(Information provided):
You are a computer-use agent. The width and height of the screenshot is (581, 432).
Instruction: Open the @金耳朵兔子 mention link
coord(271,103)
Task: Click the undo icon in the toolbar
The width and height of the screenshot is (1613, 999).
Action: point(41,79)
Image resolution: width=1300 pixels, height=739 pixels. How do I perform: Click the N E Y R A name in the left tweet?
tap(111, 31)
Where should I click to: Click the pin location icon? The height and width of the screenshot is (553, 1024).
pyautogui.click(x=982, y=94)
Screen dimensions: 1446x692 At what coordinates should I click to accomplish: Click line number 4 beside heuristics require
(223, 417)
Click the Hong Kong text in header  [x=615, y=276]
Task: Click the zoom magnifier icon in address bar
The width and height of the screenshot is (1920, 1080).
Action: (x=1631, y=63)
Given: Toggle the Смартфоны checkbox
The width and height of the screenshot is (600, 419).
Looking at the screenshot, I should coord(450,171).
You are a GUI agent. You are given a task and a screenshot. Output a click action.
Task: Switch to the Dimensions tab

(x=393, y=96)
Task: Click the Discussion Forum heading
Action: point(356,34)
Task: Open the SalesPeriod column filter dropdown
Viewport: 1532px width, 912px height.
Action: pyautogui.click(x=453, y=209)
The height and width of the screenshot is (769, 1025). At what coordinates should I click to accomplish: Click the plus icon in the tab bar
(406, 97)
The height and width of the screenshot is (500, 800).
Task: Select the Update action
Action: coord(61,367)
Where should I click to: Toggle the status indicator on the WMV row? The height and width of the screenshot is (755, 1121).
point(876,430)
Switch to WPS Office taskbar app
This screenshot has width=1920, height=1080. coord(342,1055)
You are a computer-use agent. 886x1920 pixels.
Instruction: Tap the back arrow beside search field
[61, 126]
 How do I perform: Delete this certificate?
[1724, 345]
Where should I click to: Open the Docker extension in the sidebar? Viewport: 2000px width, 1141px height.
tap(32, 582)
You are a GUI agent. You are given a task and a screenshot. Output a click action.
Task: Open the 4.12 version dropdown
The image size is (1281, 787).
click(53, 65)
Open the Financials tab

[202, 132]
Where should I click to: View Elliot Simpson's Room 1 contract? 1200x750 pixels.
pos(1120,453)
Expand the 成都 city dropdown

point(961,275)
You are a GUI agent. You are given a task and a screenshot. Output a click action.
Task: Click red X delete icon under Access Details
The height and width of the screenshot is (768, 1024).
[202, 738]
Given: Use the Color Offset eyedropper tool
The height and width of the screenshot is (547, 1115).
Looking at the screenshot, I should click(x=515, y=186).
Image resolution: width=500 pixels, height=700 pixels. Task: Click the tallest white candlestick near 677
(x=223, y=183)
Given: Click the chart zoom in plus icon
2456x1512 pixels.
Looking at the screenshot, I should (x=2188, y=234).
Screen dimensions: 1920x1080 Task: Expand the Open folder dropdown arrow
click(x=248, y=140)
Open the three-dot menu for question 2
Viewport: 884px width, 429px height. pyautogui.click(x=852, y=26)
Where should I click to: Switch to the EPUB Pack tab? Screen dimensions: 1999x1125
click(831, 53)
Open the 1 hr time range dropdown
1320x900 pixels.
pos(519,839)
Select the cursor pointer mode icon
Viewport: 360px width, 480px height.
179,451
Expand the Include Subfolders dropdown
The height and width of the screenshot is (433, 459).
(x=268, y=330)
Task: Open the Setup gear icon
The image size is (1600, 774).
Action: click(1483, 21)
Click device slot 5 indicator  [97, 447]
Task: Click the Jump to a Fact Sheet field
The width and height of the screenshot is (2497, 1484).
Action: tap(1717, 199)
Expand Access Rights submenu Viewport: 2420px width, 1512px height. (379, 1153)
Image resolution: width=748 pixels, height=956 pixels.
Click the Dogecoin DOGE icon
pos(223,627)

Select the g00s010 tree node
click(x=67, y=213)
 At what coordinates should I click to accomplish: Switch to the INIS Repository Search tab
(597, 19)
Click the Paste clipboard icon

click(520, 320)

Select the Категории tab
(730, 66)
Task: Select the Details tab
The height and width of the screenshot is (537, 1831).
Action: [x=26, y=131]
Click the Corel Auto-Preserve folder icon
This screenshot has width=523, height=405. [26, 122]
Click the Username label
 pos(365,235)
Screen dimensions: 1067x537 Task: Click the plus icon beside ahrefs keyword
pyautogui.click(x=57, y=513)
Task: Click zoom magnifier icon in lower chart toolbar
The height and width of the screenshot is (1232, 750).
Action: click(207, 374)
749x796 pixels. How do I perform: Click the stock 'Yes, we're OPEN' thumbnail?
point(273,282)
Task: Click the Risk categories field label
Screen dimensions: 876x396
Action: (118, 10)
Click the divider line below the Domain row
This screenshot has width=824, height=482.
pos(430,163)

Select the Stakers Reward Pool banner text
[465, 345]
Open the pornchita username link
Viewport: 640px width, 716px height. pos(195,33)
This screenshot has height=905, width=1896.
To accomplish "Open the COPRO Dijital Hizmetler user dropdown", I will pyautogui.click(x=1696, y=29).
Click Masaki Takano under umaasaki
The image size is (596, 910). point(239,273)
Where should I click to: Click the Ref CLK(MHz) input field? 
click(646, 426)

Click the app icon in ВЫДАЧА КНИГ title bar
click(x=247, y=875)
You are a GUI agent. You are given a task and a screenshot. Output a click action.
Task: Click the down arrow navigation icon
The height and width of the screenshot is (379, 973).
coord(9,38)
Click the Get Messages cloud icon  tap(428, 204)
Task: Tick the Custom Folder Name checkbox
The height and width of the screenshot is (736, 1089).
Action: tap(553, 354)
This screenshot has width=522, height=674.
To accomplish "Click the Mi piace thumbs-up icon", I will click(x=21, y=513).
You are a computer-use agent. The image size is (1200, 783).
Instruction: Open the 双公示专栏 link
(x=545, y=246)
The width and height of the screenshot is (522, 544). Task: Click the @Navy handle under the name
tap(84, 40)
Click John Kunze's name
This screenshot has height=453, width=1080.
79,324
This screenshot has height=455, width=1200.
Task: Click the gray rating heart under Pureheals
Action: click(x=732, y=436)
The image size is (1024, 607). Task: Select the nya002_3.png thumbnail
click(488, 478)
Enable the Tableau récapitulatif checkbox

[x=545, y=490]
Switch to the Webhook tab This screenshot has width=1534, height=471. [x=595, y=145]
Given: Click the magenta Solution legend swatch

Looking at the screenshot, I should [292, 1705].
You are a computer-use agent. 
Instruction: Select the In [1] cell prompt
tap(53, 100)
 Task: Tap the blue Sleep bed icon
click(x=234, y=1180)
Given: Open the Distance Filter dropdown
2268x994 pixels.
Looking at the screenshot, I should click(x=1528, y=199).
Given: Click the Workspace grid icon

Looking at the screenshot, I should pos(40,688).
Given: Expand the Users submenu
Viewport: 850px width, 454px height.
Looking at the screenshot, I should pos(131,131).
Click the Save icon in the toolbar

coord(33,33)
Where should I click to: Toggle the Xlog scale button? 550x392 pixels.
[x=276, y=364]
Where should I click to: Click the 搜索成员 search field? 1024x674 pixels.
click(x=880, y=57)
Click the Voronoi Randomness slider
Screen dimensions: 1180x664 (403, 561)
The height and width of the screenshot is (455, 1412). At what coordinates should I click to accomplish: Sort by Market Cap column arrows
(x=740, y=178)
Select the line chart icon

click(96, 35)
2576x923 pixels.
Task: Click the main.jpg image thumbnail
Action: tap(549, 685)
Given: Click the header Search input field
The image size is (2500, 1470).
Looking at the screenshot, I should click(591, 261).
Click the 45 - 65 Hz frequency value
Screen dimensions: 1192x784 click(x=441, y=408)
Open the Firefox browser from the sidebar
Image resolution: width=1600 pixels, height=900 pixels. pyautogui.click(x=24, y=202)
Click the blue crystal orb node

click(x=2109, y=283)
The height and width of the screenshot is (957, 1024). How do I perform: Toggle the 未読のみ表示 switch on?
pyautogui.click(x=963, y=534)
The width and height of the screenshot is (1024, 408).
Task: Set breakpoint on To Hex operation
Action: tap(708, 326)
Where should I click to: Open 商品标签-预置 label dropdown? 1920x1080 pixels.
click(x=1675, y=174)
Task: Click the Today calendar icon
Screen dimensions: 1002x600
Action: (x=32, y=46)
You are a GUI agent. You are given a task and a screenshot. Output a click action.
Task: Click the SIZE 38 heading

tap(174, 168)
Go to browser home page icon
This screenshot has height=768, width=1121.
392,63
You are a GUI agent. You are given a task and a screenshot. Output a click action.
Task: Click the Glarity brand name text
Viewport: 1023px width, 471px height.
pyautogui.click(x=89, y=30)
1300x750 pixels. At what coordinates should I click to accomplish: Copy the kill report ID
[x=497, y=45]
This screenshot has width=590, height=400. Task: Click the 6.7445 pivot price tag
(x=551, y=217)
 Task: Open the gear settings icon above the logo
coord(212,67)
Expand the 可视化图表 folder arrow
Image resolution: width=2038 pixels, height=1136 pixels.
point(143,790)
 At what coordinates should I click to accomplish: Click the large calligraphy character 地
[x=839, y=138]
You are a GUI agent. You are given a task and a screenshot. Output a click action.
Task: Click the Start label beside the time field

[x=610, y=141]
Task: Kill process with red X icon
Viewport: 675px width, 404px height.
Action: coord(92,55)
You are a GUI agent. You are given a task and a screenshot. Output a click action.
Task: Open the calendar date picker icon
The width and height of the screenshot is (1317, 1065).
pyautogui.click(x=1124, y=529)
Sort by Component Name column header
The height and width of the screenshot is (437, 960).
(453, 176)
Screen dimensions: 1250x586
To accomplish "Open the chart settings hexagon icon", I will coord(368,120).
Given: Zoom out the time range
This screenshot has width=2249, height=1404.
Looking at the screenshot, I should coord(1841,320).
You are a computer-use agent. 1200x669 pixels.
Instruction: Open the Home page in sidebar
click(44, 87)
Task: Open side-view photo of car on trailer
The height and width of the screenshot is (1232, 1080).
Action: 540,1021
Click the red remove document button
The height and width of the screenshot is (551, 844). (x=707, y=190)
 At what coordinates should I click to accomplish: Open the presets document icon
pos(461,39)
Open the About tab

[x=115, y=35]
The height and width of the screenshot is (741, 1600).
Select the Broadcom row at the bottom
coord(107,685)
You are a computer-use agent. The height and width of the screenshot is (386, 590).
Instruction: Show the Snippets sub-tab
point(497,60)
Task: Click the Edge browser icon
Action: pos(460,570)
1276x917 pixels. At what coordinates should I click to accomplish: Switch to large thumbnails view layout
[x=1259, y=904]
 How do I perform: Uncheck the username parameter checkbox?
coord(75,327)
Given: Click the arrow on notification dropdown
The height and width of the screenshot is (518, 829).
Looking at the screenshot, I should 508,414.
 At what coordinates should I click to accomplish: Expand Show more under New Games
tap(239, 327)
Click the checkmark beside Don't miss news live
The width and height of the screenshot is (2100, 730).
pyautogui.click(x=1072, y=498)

(What to work on): Arrange the records from the line with "Click device slot" up to and including the line with "pyautogui.click(x=57, y=513)" as a JSON list of strings, one string per line, leaving out blank lines.

(Result of the exercise):
[
  "Click device slot 5 indicator  [97, 447]",
  "Task: Click the Jump to a Fact Sheet field",
  "The width and height of the screenshot is (2497, 1484).",
  "Action: tap(1717, 199)",
  "Expand Access Rights submenu Viewport: 2420px width, 1512px height. (379, 1153)",
  "Image resolution: width=748 pixels, height=956 pixels.",
  "Click the Dogecoin DOGE icon",
  "pos(223,627)",
  "Select the g00s010 tree node",
  "click(x=67, y=213)",
  " At what coordinates should I click to accomplish: Switch to the INIS Repository Search tab",
  "(597, 19)",
  "Click the Paste clipboard icon",
  "click(520, 320)",
  "Select the Категории tab",
  "(730, 66)",
  "Task: Select the Details tab",
  "The height and width of the screenshot is (537, 1831).",
  "Action: [x=26, y=131]",
  "Click the Corel Auto-Preserve folder icon",
  "This screenshot has width=523, height=405. [26, 122]",
  "Click the Username label",
  " pos(365,235)",
  "Screen dimensions: 1067x537 Task: Click the plus icon beside ahrefs keyword",
  "pyautogui.click(x=57, y=513)"
]